La judicialización del Barça en los últimos años ha llegado al colmo. Con el presidente y el expresidente imputados -Josep Maria Bartomeu, por fraude fiscal, y Sandro Rosell, por administración desleal y dos delitos contra Hacienda- y el club acusado de haber cometido también tres delitos contra la Agencia Tributaria, todos derivados del fichaje de Neymar.
Bartomeu denunció ayer prevaricación en el estamento judicial para justificar la actuación de la directiva azulgrana en una operación realizada a toda prisa.
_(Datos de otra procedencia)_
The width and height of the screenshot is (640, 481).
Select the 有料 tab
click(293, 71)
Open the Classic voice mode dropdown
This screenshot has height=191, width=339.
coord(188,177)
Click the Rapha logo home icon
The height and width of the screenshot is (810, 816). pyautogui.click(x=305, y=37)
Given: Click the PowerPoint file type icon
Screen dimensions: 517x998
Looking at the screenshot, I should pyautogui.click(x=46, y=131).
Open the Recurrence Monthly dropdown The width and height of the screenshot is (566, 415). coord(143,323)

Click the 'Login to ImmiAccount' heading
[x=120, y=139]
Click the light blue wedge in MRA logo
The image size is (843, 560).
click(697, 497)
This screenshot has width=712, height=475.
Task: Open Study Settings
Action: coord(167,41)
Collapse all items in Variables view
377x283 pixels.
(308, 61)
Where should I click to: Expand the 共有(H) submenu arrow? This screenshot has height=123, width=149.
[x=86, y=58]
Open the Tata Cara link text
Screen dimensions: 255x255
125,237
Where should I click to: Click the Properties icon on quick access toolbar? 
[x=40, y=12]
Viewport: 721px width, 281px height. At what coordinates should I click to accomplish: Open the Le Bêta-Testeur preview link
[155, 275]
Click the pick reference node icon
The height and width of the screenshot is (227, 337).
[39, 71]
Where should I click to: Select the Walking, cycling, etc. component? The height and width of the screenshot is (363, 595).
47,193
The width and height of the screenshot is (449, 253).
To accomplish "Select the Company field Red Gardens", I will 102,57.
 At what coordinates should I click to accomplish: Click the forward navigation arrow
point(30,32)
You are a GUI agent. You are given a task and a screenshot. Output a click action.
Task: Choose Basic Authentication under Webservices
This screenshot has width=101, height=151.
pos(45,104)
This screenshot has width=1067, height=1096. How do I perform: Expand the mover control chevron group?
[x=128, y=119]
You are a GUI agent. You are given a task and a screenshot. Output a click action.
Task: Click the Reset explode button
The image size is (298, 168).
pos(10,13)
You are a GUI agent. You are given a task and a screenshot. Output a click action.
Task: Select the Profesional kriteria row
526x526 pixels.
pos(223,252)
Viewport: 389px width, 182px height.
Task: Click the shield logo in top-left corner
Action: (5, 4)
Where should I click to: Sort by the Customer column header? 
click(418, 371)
Un trato que Rosell quiso cerrar personalmente sin atender a ningún asesor que le pusiera un pero a un acuerdo complejo, diseñado para poder cumplir con las exigencias del padre de la estrella -con el Madrid de Florentino Pérez presionando para llevarse también al chico- y porque el socio no pusiera en cuestión la gestión de los dirigentes -que han hecho de la austeridad bandera- al saber las cifras reales de la contratación. En total, más de 90 millones de euros.
No seré yo quien niegue los movimientos oscuros del gobierno español a propósito del proceso catalán. Ni el control que están sufriendo algunos clubes pequeños de casa por parte de Hacienda, presión que no se observa en otras partes de España ni sobre determinadas instituciones o empresas (el propio juez Ruz, que ha imputado a Bartomeu en tiempo récord, no consiguió que la Agencia Tributaria fuese tan rápido, como en el caso azulgrana, al facilitarle los papeles de Unifica, responsable de las obras de reforma de la sede del PP en Madrid). Pero la directiva del Barça conseguiría más empatía y transmitiría cierta credibilidad en su denuncia si reconociera que no sólo se trata de eso -¿por qué, si no, el club decidió hacer una declaración de impuestos complementaria después de la primera denuncia de los hechos?-.
Con el discurso de la teoría conspirativa Bartomeu no ha convencido a nadie.